- Location of Nisqually Reservation, Washington
- Coordinates: 47°0′22″N 122°40′11″W﻿ / ﻿47.00611°N 122.66972°W
- Country: United States
- State: Washington
- County: Thurston

Area
- • Total: 2.7 sq mi (7.1 km^{2})
- • Land: 2.7 sq mi (7.0 km^{2})
- • Water: 0 sq mi (0.0 km^{2})

Population (2020)
- • Total: 668
- • Density: 217/sq mi (83.6/km^{2})
- Time zone: UTC-8 (Pacific (PST))
- • Summer (DST): UTC-7 (PDT)
- ZIP code: 98513
- Area codes: 360, 564
- FIPS code: 53-49193
- GNIS feature ID: 1528422

= Nisqually Reservation =

The Nisqually Reservation, also known as Nisqually Indian Reservation is a federally recognized Indian reservation of the Nisqually tribe in Thurston County, Washington, United States. The population was 668 at the 2020 census.

==History==
Nisqually Indian Reservation was formed in 1854 after the signing of the Treaty of Medicine Creek. The portion northeast of the Nisqually River, totaling 3,353 acre, was condemned in 1918 by Pierce County for use by the U.S. Army during the establishment of Fort Lewis. The Nisqually Tribe was compensated $75,840 by an Indian Board; an additional $65,000 was appropriated by the federal government in 1921 to landowners in recognition of the "unfair payment".

==Geography==
The Nisqually Reservation is located at (47.006162, -122.669733).

According to the United States Census Bureau, the Nisqually Indian Community CDP (census-designated place, as the reservation is title for census purposes, has a total area of 2.7 square miles (7.1 km^{2}), of which, 2.7 square miles (7.0 km^{2}) of it is land and 0.37% is water.

==Demographics==

As of the census of 2000, there were 588 people, 173 households, and 149 families residing in the CDP. The population density was 216.5 people per square mile (83.5/km^{2}). There were 178 housing units at an average density of 65.5/sq mi (25.3/km^{2}). The racial makeup of the CDP was 26.70% White, 1.36% African American, 60.71% Native American, 0.68% Asian, 1.36% Pacific Islander, 0.85% from other races, and 8.33% from two or more races. Hispanic or Latino of any race were 5.61% of the population.

There were 173 households, out of which 45.1% had children under the age of 18 living with them, 50.3% were married couples living together, 23.7% had a female householder with no husband present, and 13.3% were non-families. 9.2% of all households were made up of individuals, and 2.3% had someone living alone who was 65 years of age or older. The average household size was 3.40 and the average family size was 3.50.

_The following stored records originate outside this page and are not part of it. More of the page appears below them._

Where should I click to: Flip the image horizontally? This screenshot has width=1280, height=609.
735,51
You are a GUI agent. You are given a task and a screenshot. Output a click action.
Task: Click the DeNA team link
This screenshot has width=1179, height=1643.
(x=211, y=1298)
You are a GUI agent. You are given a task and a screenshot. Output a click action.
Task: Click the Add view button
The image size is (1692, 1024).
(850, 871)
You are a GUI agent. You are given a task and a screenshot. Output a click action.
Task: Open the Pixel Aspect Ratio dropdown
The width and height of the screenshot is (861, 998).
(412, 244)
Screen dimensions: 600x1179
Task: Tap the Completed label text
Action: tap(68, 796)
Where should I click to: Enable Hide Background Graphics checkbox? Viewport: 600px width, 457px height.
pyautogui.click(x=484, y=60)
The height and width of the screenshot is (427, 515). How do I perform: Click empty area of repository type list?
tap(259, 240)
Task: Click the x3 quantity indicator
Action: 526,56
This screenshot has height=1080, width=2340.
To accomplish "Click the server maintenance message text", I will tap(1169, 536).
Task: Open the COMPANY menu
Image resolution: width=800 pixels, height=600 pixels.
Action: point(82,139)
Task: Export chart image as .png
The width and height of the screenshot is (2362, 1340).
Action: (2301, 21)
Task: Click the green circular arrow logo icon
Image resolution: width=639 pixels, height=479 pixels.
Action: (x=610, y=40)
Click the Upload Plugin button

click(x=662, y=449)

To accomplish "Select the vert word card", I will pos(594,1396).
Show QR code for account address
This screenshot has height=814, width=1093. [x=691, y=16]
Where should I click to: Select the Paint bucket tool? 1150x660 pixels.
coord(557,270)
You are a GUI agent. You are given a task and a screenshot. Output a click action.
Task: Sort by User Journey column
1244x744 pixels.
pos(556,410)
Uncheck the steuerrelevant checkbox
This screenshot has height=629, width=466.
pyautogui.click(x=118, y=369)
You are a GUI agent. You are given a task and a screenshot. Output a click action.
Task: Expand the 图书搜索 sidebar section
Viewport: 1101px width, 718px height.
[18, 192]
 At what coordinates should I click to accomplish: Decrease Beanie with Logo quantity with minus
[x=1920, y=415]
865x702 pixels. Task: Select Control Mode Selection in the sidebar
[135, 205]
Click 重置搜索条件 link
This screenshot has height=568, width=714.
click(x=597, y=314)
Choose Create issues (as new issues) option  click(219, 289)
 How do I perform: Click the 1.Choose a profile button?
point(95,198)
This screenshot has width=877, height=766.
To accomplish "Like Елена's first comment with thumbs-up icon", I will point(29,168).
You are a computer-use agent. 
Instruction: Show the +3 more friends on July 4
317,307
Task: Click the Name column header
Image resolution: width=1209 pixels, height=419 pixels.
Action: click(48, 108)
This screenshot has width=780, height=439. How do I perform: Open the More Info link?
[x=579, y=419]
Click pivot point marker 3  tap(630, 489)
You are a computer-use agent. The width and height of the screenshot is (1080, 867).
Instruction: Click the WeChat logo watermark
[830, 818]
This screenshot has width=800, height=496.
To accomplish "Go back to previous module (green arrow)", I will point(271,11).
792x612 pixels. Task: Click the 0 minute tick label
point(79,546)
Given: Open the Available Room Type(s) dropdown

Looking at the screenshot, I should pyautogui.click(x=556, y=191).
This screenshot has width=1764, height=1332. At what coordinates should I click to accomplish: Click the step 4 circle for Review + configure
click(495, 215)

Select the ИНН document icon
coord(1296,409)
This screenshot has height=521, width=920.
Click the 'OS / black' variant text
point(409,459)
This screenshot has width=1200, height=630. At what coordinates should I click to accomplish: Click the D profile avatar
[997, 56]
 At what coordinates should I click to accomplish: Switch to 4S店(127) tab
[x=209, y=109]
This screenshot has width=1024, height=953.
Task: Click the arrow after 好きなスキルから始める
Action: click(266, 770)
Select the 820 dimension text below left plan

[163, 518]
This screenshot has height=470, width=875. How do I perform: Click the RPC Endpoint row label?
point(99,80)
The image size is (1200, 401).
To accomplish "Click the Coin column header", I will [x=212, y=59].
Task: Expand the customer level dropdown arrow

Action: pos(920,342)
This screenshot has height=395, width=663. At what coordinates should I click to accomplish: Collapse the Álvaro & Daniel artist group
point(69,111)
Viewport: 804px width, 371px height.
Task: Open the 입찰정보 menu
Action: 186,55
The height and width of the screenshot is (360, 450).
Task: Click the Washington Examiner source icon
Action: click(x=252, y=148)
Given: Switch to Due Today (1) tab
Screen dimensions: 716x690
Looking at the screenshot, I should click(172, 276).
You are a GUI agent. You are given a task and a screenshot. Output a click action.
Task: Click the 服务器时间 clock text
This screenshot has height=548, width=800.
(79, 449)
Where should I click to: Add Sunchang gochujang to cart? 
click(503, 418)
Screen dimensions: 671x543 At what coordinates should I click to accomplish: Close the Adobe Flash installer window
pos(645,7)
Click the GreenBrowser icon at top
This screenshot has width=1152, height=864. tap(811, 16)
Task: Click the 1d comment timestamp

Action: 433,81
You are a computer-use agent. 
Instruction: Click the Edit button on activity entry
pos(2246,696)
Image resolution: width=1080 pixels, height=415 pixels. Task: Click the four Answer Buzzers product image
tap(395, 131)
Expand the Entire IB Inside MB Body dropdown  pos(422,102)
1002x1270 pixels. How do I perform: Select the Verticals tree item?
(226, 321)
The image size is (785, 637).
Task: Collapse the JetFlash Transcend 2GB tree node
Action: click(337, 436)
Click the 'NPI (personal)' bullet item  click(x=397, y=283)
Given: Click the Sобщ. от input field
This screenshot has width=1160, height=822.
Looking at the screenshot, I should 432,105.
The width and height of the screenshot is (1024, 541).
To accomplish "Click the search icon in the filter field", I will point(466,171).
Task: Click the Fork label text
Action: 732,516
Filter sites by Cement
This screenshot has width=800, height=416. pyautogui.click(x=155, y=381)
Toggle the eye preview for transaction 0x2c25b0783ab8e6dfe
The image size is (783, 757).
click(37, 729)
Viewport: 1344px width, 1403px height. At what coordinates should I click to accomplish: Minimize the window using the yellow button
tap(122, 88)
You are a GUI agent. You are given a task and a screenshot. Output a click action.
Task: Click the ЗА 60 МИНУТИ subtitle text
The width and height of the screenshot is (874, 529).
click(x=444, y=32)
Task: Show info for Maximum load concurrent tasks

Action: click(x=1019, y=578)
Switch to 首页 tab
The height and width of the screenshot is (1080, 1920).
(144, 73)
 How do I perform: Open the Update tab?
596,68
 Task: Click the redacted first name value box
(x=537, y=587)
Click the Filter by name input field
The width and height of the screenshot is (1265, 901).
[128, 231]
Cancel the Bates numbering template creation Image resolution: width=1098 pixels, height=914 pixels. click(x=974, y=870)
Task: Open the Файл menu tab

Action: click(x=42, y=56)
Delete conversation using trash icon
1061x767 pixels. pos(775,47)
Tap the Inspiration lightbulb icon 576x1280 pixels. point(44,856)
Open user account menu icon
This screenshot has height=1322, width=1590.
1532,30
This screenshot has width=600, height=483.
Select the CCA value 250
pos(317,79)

In the CDP, the age distribution of the population shows 36.6% under the age of 18, 12.4% from 18 to 24, 25.5% from 25 to 44, 20.6% from 45 to 64, and 4.9% who were 65 years of age or older. The median age was 26 years. For every 100 females, there were 87.3 males. For every 100 females age 18 and over, there were 92.3 males.

The median income for a household in the CDP was $35,000, and the median income for a family was $38,750. Males had a median income of $34,250 versus $25,096 for females. The per capita income for the CDP was $14,094. About 13.7% of families and 18.2% of the population were below the poverty line, including 18.4% of those under age 18 and 26.1% of those age 65 or over.

Historical population
| Census | Pop. | Note | %± |
| 1990 | 558 |  | — |
| 2000 | 588 |  | 5.4% |
| 2010 | 575 |  | −2.2% |
| 2020 | 668 |  | 16.2% |
U.S. Decennial Census 2020 Census

==Education==
The census-designated place is divided between North Thurston Public Schools and Yelm Community Schools.